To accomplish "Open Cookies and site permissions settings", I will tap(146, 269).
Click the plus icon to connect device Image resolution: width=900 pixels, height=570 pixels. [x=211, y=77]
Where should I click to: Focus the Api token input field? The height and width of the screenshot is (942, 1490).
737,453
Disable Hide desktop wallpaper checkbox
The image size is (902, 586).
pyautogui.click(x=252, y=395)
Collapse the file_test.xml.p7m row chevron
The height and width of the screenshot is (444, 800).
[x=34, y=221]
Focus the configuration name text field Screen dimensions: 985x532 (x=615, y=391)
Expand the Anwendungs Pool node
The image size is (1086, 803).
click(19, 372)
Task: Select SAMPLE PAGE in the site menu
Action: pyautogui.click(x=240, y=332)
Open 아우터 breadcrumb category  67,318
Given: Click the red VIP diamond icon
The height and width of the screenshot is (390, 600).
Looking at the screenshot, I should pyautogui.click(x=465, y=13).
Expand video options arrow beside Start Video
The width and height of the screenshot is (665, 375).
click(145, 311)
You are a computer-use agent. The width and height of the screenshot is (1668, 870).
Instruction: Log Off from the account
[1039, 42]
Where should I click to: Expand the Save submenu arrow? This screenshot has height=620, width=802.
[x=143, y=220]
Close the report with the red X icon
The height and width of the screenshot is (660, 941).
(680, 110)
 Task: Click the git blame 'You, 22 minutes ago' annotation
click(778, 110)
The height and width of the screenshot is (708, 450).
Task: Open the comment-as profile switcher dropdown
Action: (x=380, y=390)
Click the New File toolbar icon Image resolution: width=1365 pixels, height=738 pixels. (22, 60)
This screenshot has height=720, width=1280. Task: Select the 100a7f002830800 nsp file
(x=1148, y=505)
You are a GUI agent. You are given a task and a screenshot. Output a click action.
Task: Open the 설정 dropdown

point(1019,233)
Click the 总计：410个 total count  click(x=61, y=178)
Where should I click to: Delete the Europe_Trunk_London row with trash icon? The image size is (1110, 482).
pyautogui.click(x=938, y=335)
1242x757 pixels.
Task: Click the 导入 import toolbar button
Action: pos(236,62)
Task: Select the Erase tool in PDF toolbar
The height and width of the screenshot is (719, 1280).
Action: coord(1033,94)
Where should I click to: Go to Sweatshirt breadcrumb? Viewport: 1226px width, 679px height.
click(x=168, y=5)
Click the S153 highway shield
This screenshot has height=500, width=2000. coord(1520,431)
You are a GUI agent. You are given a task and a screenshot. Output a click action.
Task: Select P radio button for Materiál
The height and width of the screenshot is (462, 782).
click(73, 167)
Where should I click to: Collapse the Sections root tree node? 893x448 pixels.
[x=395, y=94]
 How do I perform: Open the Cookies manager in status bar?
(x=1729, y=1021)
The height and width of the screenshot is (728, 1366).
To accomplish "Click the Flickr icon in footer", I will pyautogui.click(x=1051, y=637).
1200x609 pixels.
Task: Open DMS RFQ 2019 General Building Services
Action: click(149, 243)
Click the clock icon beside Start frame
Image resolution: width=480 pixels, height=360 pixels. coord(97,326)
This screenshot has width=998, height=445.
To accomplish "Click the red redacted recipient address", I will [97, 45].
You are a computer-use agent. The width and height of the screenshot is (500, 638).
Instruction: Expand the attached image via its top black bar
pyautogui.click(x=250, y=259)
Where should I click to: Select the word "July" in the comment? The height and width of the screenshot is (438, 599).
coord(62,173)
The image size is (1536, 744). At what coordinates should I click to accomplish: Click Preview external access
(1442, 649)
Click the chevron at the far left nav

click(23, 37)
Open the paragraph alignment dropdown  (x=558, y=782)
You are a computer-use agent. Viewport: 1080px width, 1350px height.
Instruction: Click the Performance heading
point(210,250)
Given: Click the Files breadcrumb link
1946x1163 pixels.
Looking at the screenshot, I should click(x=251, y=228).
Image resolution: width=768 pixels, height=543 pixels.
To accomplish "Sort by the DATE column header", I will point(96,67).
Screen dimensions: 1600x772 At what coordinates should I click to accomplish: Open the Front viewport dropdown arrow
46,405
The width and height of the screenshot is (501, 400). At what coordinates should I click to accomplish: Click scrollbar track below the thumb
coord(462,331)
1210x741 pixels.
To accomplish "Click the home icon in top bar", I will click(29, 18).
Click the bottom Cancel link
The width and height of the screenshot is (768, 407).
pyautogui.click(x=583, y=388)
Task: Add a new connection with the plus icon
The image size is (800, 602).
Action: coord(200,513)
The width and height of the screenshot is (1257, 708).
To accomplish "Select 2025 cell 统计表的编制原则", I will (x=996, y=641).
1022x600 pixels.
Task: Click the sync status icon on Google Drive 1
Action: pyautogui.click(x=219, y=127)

_Your task_. An exact retyping of every line in the records is needed.

_Solution for this problem_.
To accomplish "Open Cookies and site permissions settings", I will tap(146, 269).
Click the plus icon to connect device Image resolution: width=900 pixels, height=570 pixels. [x=211, y=77]
Where should I click to: Focus the Api token input field? The height and width of the screenshot is (942, 1490).
737,453
Disable Hide desktop wallpaper checkbox
The image size is (902, 586).
pyautogui.click(x=252, y=395)
Collapse the file_test.xml.p7m row chevron
The height and width of the screenshot is (444, 800).
[x=34, y=221]
Focus the configuration name text field Screen dimensions: 985x532 (x=615, y=391)
Expand the Anwendungs Pool node
The image size is (1086, 803).
click(19, 372)
Task: Select SAMPLE PAGE in the site menu
Action: pyautogui.click(x=240, y=332)
Open 아우터 breadcrumb category  67,318
Given: Click the red VIP diamond icon
The height and width of the screenshot is (390, 600).
Looking at the screenshot, I should pyautogui.click(x=465, y=13).
Expand video options arrow beside Start Video
The width and height of the screenshot is (665, 375).
click(145, 311)
You are a computer-use agent. The width and height of the screenshot is (1668, 870).
Instruction: Log Off from the account
[1039, 42]
Where should I click to: Expand the Save submenu arrow? This screenshot has height=620, width=802.
[x=143, y=220]
Close the report with the red X icon
The height and width of the screenshot is (660, 941).
(680, 110)
 Task: Click the git blame 'You, 22 minutes ago' annotation
click(778, 110)
The height and width of the screenshot is (708, 450).
Task: Open the comment-as profile switcher dropdown
Action: (x=380, y=390)
Click the New File toolbar icon Image resolution: width=1365 pixels, height=738 pixels. (22, 60)
This screenshot has height=720, width=1280. Task: Select the 100a7f002830800 nsp file
(x=1148, y=505)
You are a GUI agent. You are given a task and a screenshot. Output a click action.
Task: Open the 설정 dropdown

point(1019,233)
Click the 总计：410个 total count  click(x=61, y=178)
Where should I click to: Delete the Europe_Trunk_London row with trash icon? The image size is (1110, 482).
pyautogui.click(x=938, y=335)
1242x757 pixels.
Task: Click the 导入 import toolbar button
Action: pos(236,62)
Task: Select the Erase tool in PDF toolbar
The height and width of the screenshot is (719, 1280).
Action: coord(1033,94)
Where should I click to: Go to Sweatshirt breadcrumb? Viewport: 1226px width, 679px height.
click(x=168, y=5)
Click the S153 highway shield
This screenshot has height=500, width=2000. coord(1520,431)
You are a GUI agent. You are given a task and a screenshot. Output a click action.
Task: Select P radio button for Materiál
The height and width of the screenshot is (462, 782).
click(73, 167)
Where should I click to: Collapse the Sections root tree node? 893x448 pixels.
[x=395, y=94]
 How do I perform: Open the Cookies manager in status bar?
(x=1729, y=1021)
The height and width of the screenshot is (728, 1366).
To accomplish "Click the Flickr icon in footer", I will pyautogui.click(x=1051, y=637).
1200x609 pixels.
Task: Open DMS RFQ 2019 General Building Services
Action: click(149, 243)
Click the clock icon beside Start frame
Image resolution: width=480 pixels, height=360 pixels. coord(97,326)
This screenshot has width=998, height=445.
To accomplish "Click the red redacted recipient address", I will [97, 45].
You are a computer-use agent. The width and height of the screenshot is (500, 638).
Instruction: Expand the attached image via its top black bar
pyautogui.click(x=250, y=259)
Where should I click to: Select the word "July" in the comment? The height and width of the screenshot is (438, 599).
coord(62,173)
The image size is (1536, 744). At what coordinates should I click to accomplish: Click Preview external access
(1442, 649)
Click the chevron at the far left nav

click(23, 37)
Open the paragraph alignment dropdown  (x=558, y=782)
You are a computer-use agent. Viewport: 1080px width, 1350px height.
Instruction: Click the Performance heading
point(210,250)
Given: Click the Files breadcrumb link
1946x1163 pixels.
Looking at the screenshot, I should click(x=251, y=228).
Image resolution: width=768 pixels, height=543 pixels.
To accomplish "Sort by the DATE column header", I will point(96,67).
Screen dimensions: 1600x772 At what coordinates should I click to accomplish: Open the Front viewport dropdown arrow
46,405
The width and height of the screenshot is (501, 400). At what coordinates should I click to accomplish: Click scrollbar track below the thumb
coord(462,331)
1210x741 pixels.
To accomplish "Click the home icon in top bar", I will click(29, 18).
Click the bottom Cancel link
The width and height of the screenshot is (768, 407).
pyautogui.click(x=583, y=388)
Task: Add a new connection with the plus icon
The image size is (800, 602).
Action: coord(200,513)
The width and height of the screenshot is (1257, 708).
To accomplish "Select 2025 cell 统计表的编制原则", I will (x=996, y=641).
1022x600 pixels.
Task: Click the sync status icon on Google Drive 1
Action: pyautogui.click(x=219, y=127)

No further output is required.